▸ **Entries supplied**:
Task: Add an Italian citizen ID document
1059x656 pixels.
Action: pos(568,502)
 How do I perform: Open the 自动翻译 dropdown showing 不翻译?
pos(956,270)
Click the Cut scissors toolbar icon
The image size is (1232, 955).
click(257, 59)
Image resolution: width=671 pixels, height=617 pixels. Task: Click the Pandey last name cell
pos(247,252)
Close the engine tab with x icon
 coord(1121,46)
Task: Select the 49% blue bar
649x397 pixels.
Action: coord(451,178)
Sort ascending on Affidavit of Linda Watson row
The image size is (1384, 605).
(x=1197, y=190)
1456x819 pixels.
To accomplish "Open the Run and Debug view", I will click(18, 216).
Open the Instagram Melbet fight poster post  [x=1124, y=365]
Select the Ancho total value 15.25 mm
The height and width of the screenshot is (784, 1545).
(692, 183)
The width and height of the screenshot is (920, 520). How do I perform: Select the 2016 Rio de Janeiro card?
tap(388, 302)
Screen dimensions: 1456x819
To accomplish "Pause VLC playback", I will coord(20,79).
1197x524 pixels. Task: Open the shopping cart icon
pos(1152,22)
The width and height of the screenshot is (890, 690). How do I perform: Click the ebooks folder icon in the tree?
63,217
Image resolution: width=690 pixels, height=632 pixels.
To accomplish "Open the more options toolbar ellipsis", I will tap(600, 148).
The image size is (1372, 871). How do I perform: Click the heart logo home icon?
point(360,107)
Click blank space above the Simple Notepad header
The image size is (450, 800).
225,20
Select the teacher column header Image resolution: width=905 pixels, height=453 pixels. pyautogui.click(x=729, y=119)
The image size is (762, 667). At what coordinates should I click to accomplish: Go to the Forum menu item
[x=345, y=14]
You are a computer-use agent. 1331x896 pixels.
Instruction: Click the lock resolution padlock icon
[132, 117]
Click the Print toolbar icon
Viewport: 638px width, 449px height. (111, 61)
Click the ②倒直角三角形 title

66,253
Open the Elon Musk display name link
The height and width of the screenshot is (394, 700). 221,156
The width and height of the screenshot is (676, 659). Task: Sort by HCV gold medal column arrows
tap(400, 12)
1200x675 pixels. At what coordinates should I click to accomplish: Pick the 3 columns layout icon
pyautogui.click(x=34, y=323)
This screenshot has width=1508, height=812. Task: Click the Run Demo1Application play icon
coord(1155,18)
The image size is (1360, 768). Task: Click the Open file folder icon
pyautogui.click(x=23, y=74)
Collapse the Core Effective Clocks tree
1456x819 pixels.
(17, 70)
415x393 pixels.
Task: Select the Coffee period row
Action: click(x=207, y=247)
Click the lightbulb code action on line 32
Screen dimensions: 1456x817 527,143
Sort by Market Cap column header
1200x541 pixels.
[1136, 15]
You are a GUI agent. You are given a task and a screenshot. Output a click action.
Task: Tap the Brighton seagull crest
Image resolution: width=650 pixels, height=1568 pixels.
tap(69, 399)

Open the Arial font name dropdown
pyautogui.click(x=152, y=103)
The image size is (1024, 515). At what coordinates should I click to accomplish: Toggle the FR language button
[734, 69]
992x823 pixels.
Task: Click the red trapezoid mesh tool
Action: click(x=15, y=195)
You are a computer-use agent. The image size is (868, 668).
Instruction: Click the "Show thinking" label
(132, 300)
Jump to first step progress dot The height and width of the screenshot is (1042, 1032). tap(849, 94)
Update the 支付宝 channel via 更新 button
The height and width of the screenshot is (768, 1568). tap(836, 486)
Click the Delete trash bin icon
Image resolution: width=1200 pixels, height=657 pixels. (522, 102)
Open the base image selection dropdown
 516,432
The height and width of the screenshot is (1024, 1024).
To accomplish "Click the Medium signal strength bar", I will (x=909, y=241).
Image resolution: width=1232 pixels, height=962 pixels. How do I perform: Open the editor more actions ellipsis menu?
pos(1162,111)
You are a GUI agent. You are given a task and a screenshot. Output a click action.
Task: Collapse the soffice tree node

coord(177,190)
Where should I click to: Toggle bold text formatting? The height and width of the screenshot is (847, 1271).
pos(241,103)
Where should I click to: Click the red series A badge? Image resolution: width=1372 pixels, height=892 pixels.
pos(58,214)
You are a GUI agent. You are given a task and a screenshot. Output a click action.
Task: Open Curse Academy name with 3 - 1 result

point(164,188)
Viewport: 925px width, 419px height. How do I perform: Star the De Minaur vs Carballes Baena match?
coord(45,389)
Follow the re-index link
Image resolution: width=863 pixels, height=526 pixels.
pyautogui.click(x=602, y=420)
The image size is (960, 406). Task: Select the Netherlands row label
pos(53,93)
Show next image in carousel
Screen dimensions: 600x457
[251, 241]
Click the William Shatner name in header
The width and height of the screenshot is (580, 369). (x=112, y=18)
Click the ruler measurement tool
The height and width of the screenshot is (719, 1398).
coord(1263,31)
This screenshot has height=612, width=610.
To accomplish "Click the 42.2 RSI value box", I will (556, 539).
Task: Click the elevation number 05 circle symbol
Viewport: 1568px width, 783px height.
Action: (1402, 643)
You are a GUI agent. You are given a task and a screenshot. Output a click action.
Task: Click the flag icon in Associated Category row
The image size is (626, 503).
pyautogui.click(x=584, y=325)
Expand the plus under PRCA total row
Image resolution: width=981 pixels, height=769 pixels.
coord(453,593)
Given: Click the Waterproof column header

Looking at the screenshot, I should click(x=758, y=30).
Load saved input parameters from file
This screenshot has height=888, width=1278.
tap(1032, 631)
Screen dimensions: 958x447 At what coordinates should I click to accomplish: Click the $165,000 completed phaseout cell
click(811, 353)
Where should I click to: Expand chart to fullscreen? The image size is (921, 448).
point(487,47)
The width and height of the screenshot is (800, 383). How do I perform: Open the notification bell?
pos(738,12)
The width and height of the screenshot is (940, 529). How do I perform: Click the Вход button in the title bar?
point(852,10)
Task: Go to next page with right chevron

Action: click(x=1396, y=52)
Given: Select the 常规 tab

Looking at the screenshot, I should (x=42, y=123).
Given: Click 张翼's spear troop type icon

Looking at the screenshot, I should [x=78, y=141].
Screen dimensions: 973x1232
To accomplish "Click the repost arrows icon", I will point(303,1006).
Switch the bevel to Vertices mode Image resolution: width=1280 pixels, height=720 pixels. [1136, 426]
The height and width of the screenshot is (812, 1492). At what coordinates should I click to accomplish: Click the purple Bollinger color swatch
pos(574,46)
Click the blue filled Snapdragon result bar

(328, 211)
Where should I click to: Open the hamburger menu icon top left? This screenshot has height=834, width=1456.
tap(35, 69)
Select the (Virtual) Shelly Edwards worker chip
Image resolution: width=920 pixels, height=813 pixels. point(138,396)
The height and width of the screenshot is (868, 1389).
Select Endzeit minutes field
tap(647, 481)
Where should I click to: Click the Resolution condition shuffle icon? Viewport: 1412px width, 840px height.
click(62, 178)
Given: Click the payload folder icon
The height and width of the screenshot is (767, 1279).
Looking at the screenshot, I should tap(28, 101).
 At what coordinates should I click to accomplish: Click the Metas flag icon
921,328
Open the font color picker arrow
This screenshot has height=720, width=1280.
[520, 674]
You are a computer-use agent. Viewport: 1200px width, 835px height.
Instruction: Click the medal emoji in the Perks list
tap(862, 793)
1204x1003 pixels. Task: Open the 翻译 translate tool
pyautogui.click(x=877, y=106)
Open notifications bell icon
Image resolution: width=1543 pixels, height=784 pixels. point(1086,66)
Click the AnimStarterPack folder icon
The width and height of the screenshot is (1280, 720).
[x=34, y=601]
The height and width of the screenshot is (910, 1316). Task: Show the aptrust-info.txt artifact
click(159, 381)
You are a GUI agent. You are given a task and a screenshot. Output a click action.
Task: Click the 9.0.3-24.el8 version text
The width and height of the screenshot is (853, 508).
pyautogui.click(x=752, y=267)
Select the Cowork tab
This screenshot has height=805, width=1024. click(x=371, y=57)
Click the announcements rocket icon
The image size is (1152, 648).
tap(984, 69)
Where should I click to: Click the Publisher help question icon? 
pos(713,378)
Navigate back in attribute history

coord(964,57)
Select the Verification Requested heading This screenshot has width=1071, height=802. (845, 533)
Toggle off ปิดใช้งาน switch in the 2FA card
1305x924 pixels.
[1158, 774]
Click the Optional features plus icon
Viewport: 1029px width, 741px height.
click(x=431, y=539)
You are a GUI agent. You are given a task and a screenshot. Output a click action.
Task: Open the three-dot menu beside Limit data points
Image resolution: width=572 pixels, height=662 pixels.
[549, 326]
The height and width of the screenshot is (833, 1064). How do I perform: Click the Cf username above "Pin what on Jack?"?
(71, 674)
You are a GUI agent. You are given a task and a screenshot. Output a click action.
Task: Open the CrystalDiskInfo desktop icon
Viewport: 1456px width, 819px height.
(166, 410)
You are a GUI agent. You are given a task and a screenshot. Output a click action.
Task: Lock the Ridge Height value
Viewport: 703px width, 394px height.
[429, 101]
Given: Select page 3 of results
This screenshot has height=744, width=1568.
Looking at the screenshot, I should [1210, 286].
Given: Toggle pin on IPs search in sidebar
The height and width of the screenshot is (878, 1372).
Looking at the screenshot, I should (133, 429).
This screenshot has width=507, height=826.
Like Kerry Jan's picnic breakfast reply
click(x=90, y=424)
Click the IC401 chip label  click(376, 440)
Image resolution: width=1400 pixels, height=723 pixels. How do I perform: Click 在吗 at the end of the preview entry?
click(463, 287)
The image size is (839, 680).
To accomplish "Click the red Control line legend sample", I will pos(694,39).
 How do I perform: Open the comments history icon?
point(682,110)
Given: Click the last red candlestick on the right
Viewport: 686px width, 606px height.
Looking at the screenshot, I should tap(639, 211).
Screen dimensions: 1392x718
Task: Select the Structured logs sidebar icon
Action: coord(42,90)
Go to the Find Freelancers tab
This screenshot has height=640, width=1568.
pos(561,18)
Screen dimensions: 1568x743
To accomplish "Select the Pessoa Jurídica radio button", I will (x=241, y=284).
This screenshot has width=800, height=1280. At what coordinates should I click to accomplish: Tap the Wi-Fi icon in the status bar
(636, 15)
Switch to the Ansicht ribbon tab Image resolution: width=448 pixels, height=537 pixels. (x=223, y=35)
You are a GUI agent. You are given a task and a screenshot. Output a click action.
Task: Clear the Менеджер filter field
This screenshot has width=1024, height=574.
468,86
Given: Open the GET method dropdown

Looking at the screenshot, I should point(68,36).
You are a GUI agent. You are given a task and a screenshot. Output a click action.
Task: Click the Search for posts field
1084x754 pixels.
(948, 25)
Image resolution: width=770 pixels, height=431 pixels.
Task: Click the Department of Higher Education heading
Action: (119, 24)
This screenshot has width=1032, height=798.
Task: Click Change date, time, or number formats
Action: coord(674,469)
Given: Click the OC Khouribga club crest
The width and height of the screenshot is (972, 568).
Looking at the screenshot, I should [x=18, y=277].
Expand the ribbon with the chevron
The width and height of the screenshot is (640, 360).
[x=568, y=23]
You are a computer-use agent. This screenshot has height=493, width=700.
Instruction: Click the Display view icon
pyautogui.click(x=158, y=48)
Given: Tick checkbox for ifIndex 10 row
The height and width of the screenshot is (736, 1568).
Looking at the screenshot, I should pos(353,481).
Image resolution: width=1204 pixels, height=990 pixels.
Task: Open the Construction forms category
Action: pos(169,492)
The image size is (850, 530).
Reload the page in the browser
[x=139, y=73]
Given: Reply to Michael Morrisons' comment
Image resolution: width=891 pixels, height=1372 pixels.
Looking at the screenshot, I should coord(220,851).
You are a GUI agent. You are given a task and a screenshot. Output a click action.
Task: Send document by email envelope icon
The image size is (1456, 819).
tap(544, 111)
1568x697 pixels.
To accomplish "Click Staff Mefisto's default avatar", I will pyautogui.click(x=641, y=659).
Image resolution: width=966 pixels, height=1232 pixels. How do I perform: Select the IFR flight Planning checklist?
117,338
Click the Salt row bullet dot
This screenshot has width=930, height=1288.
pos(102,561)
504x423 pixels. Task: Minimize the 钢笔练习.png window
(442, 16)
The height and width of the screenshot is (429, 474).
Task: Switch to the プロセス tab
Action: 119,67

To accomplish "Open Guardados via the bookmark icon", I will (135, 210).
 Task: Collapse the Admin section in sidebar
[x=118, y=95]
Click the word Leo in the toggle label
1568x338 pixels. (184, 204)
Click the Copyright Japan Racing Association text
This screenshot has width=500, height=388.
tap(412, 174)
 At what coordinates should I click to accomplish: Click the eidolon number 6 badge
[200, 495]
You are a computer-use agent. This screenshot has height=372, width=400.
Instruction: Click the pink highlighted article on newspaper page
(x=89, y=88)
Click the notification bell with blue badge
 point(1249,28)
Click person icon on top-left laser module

▸ **Exercise goal**:
Reproduce verbatim the stretch of the listing above from the line containing "Open the Elon Musk display name link" through the line containing "coord(177,190)".

▸ **Reply to the task**:
Open the Elon Musk display name link
The height and width of the screenshot is (394, 700). 221,156
The width and height of the screenshot is (676, 659). Task: Sort by HCV gold medal column arrows
tap(400, 12)
1200x675 pixels. At what coordinates should I click to accomplish: Pick the 3 columns layout icon
pyautogui.click(x=34, y=323)
This screenshot has width=1508, height=812. Task: Click the Run Demo1Application play icon
coord(1155,18)
The image size is (1360, 768). Task: Click the Open file folder icon
pyautogui.click(x=23, y=74)
Collapse the Core Effective Clocks tree
1456x819 pixels.
(17, 70)
415x393 pixels.
Task: Select the Coffee period row
Action: click(x=207, y=247)
Click the lightbulb code action on line 32
Screen dimensions: 1456x817 527,143
Sort by Market Cap column header
1200x541 pixels.
[1136, 15]
You are a GUI agent. You are given a task and a screenshot. Output a click action.
Task: Tap the Brighton seagull crest
Image resolution: width=650 pixels, height=1568 pixels.
tap(69, 399)

Open the Arial font name dropdown
pyautogui.click(x=152, y=103)
The image size is (1024, 515). At what coordinates should I click to accomplish: Toggle the FR language button
[734, 69]
992x823 pixels.
Task: Click the red trapezoid mesh tool
Action: click(x=15, y=195)
You are a computer-use agent. The image size is (868, 668).
Instruction: Click the "Show thinking" label
(132, 300)
Jump to first step progress dot The height and width of the screenshot is (1042, 1032). tap(849, 94)
Update the 支付宝 channel via 更新 button
The height and width of the screenshot is (768, 1568). tap(836, 486)
Click the Delete trash bin icon
Image resolution: width=1200 pixels, height=657 pixels. (522, 102)
Open the base image selection dropdown
 516,432
The height and width of the screenshot is (1024, 1024).
To accomplish "Click the Medium signal strength bar", I will (x=909, y=241).
Image resolution: width=1232 pixels, height=962 pixels. How do I perform: Open the editor more actions ellipsis menu?
pos(1162,111)
You are a GUI agent. You are given a task and a screenshot. Output a click action.
Task: Collapse the soffice tree node

coord(177,190)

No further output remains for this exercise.